▶ **WHAT NEEDS TO BE DONE**:
If a line in the entries contains the string "computer", include that line in your answer.
(RECORD EXTRACTS begins)
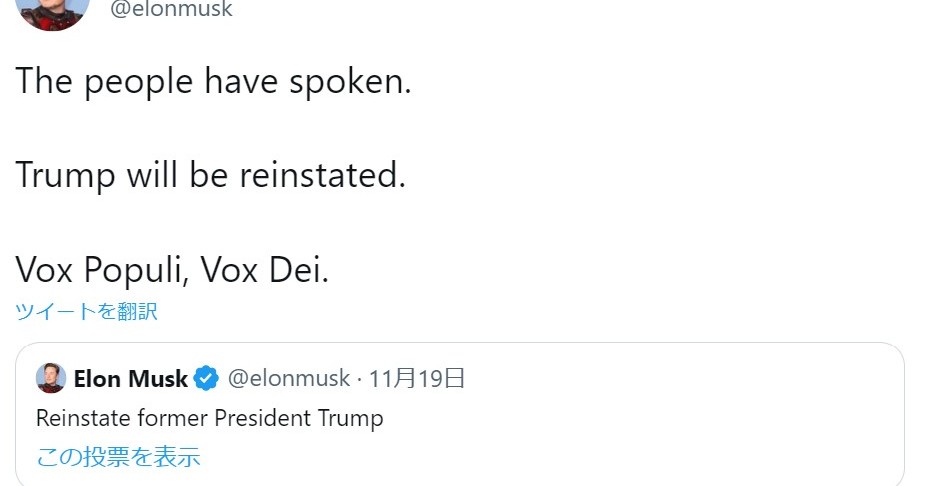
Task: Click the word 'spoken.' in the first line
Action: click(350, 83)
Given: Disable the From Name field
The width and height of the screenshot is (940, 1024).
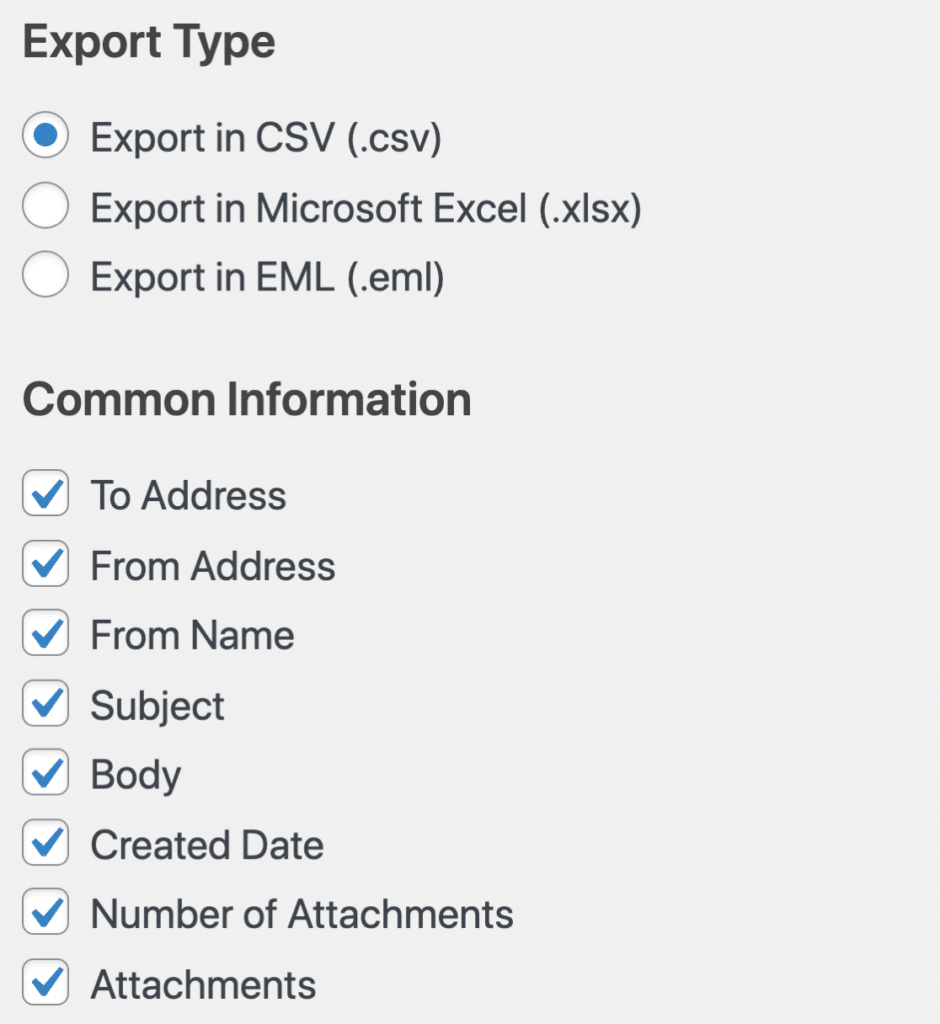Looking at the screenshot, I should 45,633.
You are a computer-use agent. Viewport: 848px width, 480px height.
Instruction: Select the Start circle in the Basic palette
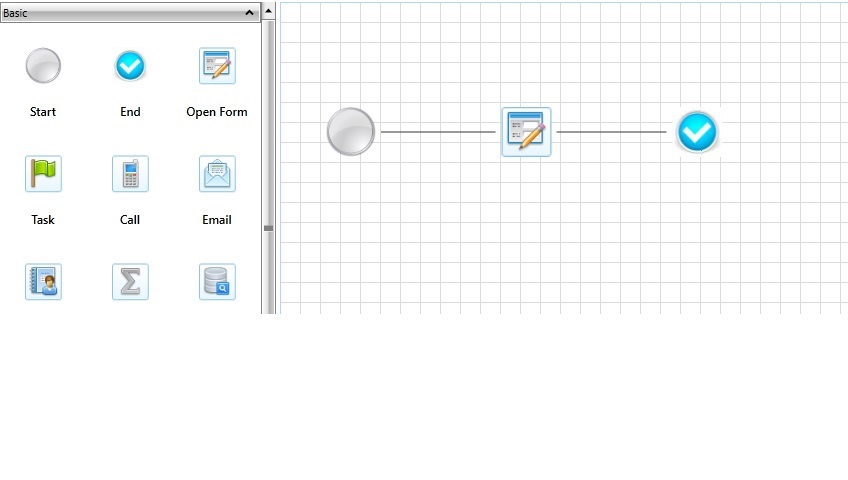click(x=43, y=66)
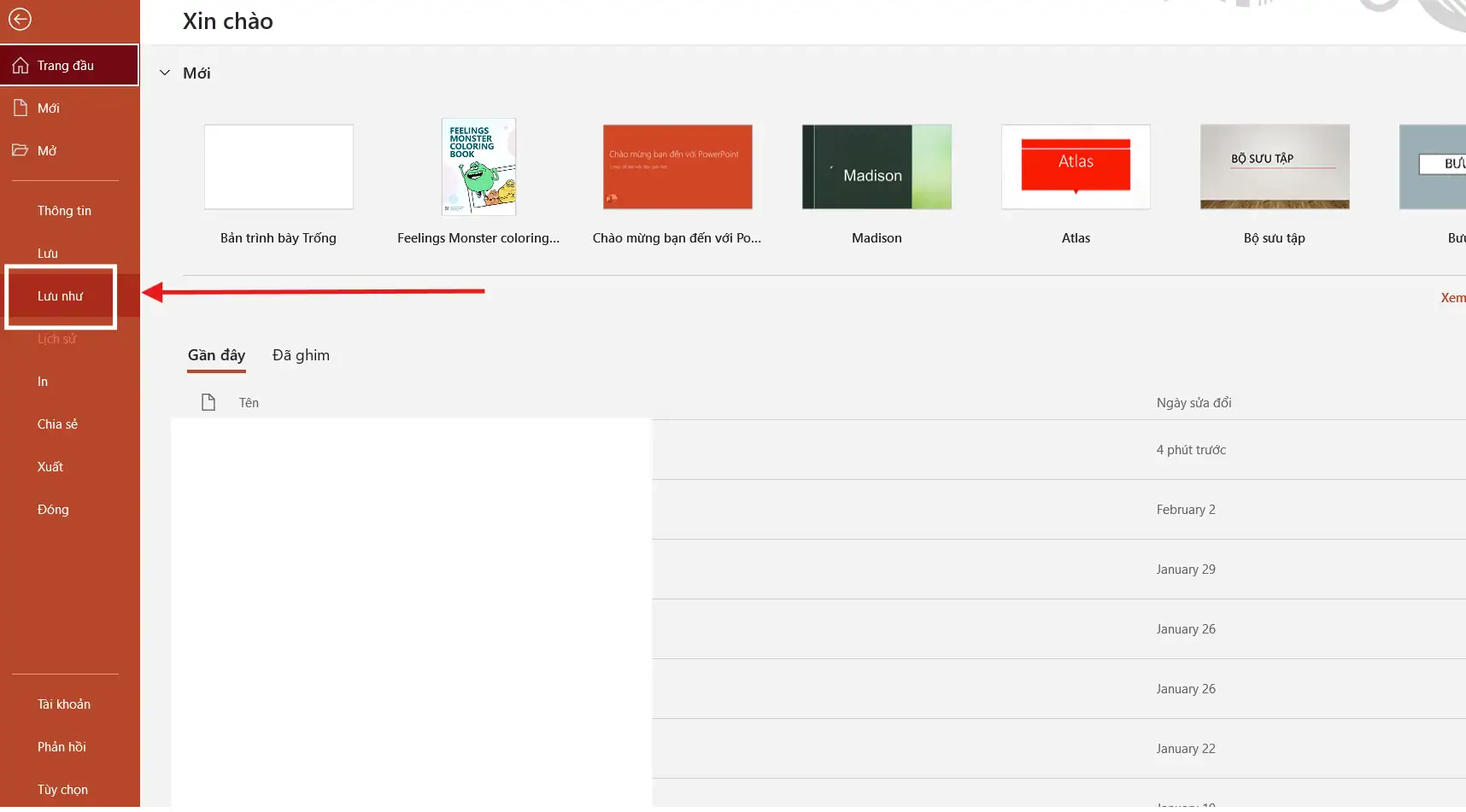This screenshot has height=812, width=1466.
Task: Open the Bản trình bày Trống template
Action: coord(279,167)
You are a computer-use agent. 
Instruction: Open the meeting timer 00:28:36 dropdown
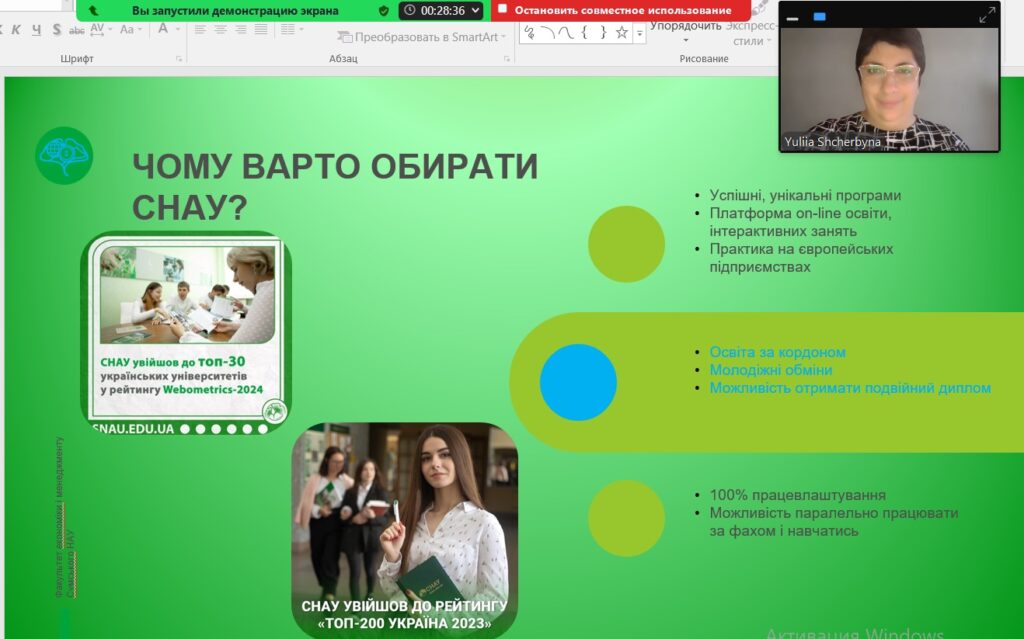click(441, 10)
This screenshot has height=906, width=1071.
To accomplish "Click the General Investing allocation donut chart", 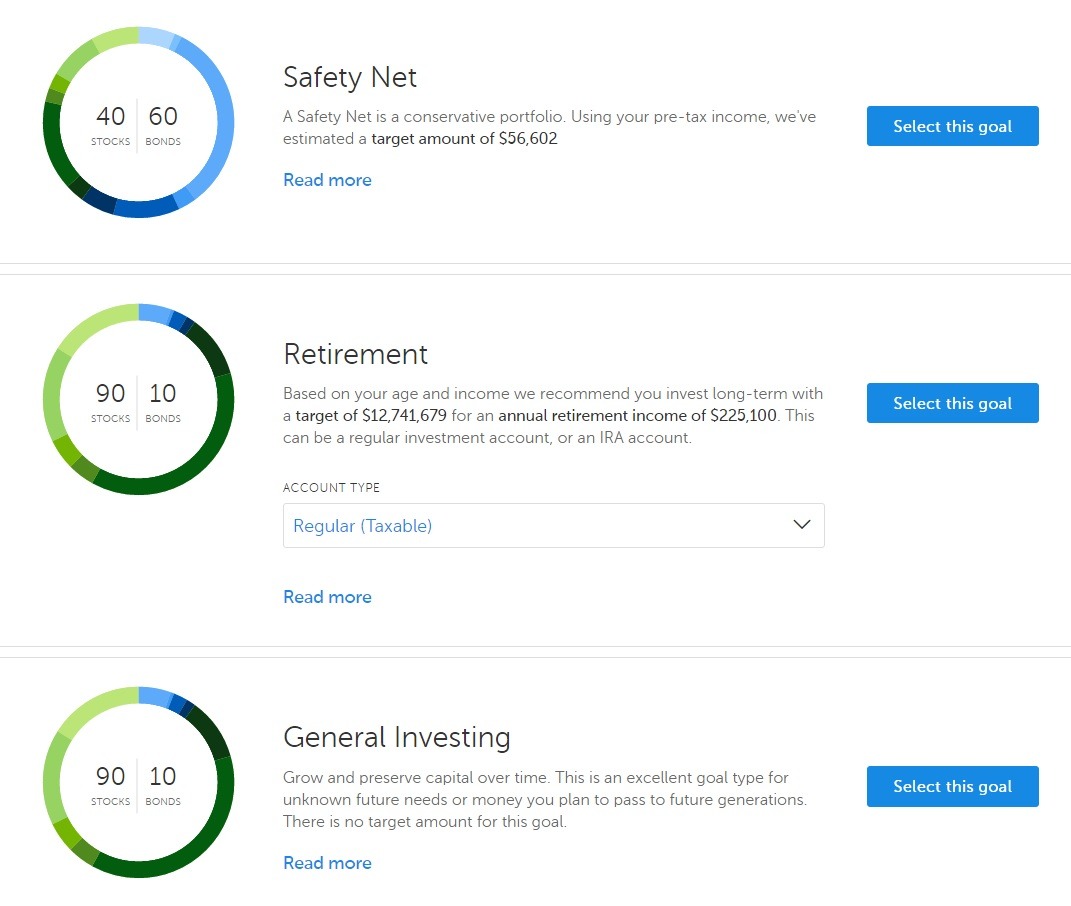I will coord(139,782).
(RECORD EXTRACTS ends)
(RECORD EXTRACTS begins)
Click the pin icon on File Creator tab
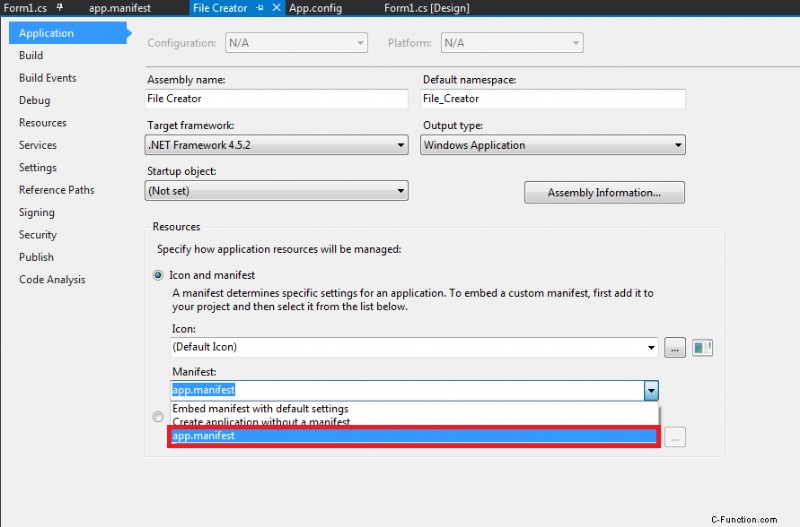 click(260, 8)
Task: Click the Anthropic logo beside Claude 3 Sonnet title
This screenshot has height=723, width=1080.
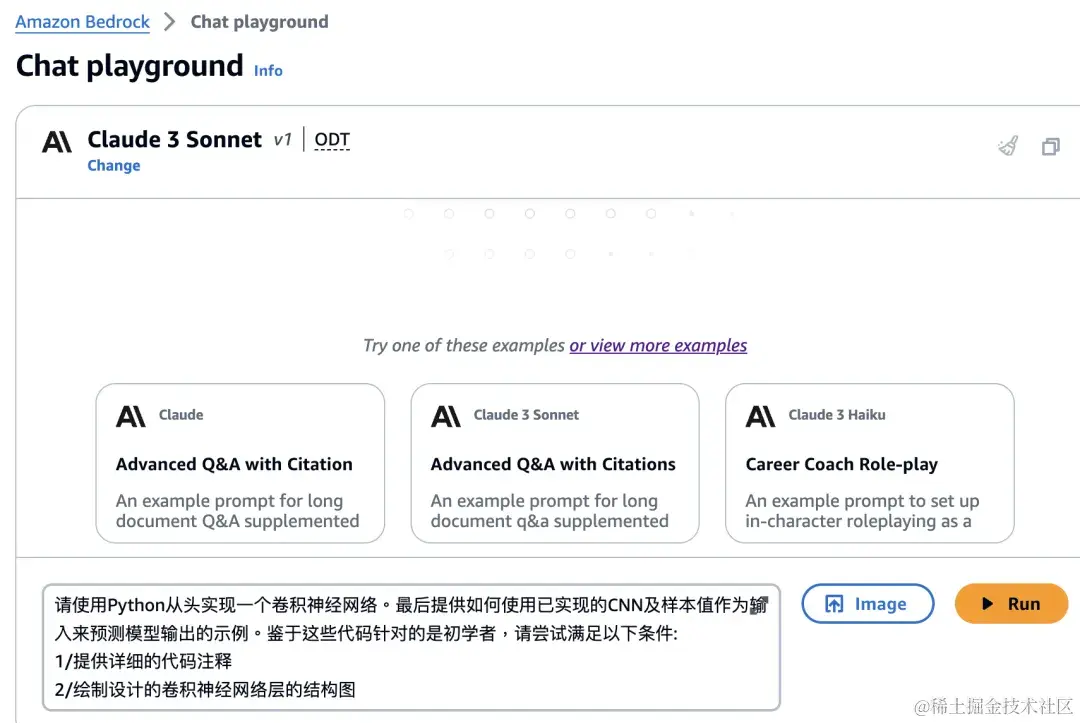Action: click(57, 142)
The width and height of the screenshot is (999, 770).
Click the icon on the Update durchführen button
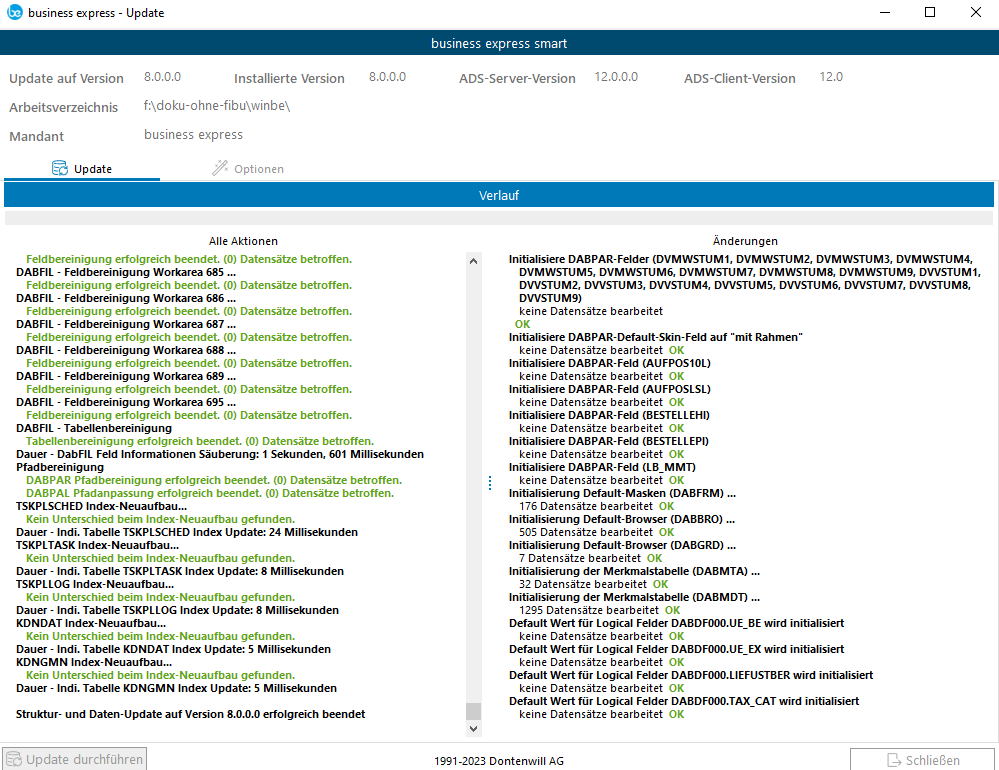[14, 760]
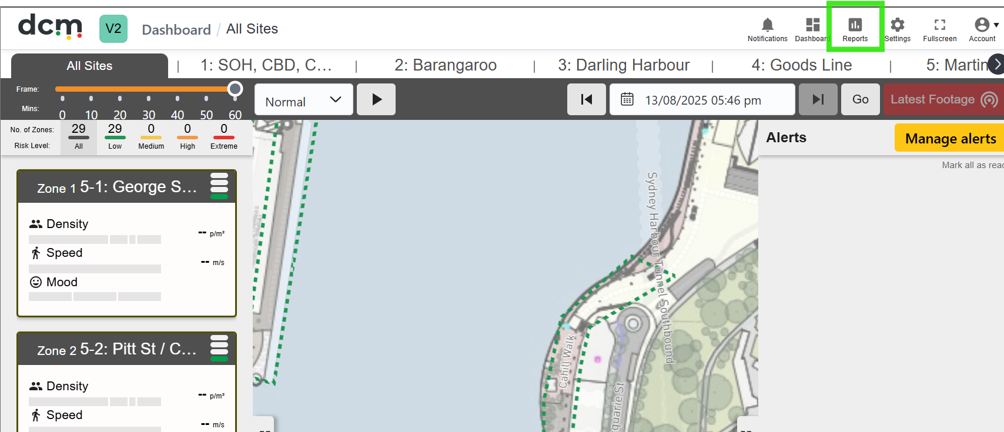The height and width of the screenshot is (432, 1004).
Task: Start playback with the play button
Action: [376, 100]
(RECORD EXTRACTS ends)
(RECORD EXTRACTS begins)
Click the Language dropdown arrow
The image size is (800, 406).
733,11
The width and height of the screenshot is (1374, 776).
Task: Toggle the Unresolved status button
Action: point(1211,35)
(RECORD EXTRACTS ends)
▶ **EXERCISE OUTPUT**:
You are a computer-use agent. Viewport: 848px width, 480px height.
You are a computer-use agent. 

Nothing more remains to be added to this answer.